Closer to home, the Earth Uprisings have shown us the determination of a movement to denounce the agro-industry’s monopolization of water and mobilize forces to achieve victories. Similarly, the mobilization of farmers across Europe has denounced the acceleration of the globalization of the agricultural market through free trade agreements, in this case Mercosur, which sacrifices small farmers and deprives us of all food autonomy. We are thus reaching a point where the process of enclosures is culminating, with the disappearance of peasants in both the North and the South, transforming the earth into an energy-intensive and polluting world/factory. This growing awareness that we are at the mercy of an increasingly fragile machinery when it comes to food resources shows us the way to unite once again, both in our struggles and in our alternatives.
Based on these social movements, we no longer want to delegate our political power, but to exercise it directly in our popular and decision-making assemblies. And as proposed by the Atelier Paysan in order to “take back the land from the machines”:
“These struggles, as well as our actions on the ground, must also allow us to experiment with and impose new forms of institutions as the old ones are dismantled.”

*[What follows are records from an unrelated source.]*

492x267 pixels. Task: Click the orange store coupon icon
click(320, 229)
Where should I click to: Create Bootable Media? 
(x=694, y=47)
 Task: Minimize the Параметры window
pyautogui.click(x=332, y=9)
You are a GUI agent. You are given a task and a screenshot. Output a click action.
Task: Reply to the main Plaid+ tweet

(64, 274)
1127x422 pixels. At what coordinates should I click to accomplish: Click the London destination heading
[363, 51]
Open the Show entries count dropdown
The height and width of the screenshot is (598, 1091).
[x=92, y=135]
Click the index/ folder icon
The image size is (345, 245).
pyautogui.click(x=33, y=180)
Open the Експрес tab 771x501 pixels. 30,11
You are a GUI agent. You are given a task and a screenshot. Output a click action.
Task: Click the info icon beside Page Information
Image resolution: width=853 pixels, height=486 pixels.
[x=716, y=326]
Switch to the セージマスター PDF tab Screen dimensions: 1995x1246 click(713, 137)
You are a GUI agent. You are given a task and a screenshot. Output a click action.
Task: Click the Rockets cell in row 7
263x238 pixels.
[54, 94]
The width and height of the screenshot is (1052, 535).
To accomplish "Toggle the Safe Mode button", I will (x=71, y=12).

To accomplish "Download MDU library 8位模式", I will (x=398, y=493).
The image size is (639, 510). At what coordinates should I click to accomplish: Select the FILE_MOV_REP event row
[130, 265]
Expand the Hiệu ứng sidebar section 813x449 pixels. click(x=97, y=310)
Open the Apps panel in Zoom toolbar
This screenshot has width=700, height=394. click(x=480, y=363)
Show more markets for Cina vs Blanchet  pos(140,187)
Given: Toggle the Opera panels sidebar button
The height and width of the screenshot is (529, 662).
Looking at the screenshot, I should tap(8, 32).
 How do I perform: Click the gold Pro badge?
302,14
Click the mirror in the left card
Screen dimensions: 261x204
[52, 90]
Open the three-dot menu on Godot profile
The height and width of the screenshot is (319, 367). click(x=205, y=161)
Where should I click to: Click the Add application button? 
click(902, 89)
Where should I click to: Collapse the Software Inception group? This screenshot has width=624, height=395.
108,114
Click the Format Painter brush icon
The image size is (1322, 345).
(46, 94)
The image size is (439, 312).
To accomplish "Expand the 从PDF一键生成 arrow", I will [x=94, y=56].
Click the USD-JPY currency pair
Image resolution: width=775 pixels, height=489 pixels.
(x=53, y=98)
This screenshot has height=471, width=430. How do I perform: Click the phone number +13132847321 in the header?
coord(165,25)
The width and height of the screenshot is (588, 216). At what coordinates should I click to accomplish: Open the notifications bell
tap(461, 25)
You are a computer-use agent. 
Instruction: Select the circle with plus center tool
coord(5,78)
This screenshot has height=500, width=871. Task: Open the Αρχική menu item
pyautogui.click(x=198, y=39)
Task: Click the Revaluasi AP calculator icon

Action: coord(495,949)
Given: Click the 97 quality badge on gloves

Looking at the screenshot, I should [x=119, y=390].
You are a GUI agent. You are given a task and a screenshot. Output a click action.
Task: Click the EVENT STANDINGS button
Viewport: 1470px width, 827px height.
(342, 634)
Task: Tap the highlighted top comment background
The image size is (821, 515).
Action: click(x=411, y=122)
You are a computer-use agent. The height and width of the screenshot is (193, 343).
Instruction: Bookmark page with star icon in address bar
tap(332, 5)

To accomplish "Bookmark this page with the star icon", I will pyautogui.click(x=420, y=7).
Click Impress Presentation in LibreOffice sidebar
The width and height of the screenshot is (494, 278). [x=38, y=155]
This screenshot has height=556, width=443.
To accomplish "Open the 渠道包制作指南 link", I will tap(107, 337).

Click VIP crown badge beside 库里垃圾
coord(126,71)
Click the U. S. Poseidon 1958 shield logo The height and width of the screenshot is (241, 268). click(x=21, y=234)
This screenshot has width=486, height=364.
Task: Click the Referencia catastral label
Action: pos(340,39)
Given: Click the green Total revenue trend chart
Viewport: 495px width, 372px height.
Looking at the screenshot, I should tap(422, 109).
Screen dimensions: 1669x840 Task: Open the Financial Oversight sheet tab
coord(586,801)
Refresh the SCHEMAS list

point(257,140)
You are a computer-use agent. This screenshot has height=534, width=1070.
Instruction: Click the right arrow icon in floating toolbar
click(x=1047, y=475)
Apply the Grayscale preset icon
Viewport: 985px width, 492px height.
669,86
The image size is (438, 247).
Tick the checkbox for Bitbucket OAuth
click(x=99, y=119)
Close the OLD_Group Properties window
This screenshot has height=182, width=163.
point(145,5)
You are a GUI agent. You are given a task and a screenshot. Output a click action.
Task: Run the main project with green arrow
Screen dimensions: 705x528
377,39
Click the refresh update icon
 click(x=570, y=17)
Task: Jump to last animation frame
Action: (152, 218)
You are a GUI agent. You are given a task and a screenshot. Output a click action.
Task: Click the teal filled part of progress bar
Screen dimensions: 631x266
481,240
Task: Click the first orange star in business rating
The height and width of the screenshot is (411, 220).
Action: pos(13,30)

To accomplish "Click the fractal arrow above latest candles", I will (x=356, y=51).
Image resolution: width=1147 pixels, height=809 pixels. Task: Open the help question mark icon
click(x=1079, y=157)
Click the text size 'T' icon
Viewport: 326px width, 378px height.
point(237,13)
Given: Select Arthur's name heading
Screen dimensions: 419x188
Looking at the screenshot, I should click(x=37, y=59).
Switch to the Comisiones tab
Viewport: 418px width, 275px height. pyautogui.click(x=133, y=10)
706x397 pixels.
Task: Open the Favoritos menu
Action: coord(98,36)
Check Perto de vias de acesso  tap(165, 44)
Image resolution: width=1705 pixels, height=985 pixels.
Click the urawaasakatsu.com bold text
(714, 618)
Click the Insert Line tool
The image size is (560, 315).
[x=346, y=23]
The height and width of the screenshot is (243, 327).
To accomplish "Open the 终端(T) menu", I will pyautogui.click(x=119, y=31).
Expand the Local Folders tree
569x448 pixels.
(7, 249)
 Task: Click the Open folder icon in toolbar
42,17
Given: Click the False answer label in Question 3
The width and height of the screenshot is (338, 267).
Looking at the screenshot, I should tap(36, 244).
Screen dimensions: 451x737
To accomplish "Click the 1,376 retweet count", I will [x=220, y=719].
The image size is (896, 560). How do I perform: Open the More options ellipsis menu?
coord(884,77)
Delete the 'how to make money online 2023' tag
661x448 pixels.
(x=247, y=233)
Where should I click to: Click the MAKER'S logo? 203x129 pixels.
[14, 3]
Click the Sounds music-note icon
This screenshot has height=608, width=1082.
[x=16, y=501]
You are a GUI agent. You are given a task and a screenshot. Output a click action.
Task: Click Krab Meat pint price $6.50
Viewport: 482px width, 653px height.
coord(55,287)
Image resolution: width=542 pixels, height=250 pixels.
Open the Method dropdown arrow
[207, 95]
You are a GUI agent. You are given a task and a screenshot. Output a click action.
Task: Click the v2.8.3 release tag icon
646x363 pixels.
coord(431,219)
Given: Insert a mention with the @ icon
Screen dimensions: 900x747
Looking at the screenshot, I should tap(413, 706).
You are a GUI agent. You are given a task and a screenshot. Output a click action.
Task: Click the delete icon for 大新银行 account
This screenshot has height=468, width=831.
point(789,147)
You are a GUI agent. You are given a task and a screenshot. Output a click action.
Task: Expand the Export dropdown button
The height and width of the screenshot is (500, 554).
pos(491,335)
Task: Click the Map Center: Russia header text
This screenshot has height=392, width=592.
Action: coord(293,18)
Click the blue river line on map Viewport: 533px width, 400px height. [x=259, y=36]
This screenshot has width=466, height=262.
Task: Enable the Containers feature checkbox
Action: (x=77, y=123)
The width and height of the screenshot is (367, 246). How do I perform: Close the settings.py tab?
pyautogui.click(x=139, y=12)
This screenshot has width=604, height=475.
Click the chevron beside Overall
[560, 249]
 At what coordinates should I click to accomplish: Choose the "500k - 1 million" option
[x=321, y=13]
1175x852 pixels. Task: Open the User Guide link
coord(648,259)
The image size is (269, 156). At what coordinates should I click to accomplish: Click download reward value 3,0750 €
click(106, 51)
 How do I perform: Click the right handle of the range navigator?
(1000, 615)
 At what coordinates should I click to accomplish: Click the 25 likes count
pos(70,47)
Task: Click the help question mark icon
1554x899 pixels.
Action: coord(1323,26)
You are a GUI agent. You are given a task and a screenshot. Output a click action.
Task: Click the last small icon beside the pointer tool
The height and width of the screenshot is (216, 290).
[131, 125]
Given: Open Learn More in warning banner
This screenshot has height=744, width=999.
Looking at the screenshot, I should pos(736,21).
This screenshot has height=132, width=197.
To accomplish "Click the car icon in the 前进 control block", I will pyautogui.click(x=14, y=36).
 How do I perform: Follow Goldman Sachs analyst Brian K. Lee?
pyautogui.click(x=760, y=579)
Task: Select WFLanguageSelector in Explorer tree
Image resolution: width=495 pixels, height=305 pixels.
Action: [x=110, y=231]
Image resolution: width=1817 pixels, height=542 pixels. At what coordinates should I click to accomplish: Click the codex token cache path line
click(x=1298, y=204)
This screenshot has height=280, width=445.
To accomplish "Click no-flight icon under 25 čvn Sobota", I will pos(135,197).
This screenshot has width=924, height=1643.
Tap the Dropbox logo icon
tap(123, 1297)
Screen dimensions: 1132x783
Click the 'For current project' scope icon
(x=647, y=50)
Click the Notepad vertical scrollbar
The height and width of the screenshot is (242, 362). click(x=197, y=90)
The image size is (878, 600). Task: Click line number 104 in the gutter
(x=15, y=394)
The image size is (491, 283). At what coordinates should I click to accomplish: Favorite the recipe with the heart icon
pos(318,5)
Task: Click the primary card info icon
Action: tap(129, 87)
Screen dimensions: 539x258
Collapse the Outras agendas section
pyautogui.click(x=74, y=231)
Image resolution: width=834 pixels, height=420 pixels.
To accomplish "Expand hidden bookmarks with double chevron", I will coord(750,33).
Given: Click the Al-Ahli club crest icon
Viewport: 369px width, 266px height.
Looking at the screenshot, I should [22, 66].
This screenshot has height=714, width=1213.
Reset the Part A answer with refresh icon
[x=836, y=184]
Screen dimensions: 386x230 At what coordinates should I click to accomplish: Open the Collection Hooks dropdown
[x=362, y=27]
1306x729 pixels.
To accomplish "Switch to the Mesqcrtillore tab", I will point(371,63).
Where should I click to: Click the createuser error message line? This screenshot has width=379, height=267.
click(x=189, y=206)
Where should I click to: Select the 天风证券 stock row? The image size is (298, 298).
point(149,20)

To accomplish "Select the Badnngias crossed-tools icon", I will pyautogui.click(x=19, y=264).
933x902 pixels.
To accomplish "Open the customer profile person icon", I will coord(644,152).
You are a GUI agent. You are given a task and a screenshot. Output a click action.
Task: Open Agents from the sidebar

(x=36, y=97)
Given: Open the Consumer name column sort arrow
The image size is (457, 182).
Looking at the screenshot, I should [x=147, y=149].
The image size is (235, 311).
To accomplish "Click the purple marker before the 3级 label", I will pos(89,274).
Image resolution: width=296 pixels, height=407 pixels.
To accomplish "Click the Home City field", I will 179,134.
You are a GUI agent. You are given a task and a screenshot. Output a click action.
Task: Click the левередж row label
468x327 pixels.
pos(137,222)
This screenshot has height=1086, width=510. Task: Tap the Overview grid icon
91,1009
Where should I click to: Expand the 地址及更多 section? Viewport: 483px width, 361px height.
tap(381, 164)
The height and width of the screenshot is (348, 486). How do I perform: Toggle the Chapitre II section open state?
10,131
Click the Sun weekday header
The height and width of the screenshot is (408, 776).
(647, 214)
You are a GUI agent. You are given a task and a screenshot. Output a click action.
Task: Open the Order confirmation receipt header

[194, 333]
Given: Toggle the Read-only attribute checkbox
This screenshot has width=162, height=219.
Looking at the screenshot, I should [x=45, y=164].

This is where this process lies, involving all the collectives in cities and rural areas that are fighting against capitalism, in order to create and consolidate our own communal self-institutions in tension with those of the state. The world of tomorrow is being built today. It is in these assemblies, in the complicity of common reflection and action toward a new world, with the help of empathy, that we will be able to determine together our real needs in terms of food, thinking of the most disadvantaged and in close collaboration and participation with small farmers, with the aim of repopulating the countryside emptied of its inhabitants. This is a joint creation of politics as a strong link within our local, regional, and global diversities, embedded in the natural environment.
It is up to all of us to develop this collective intelligence, through constant and determined dialogue, to create this emancipatory and unifying movement, a bearer of hope at the local, regional and beyond. This is what social ecology, in a nutshell, can bring to this desire to regain peasant and food autonomy, but also political autonomy, both of which are inseparable.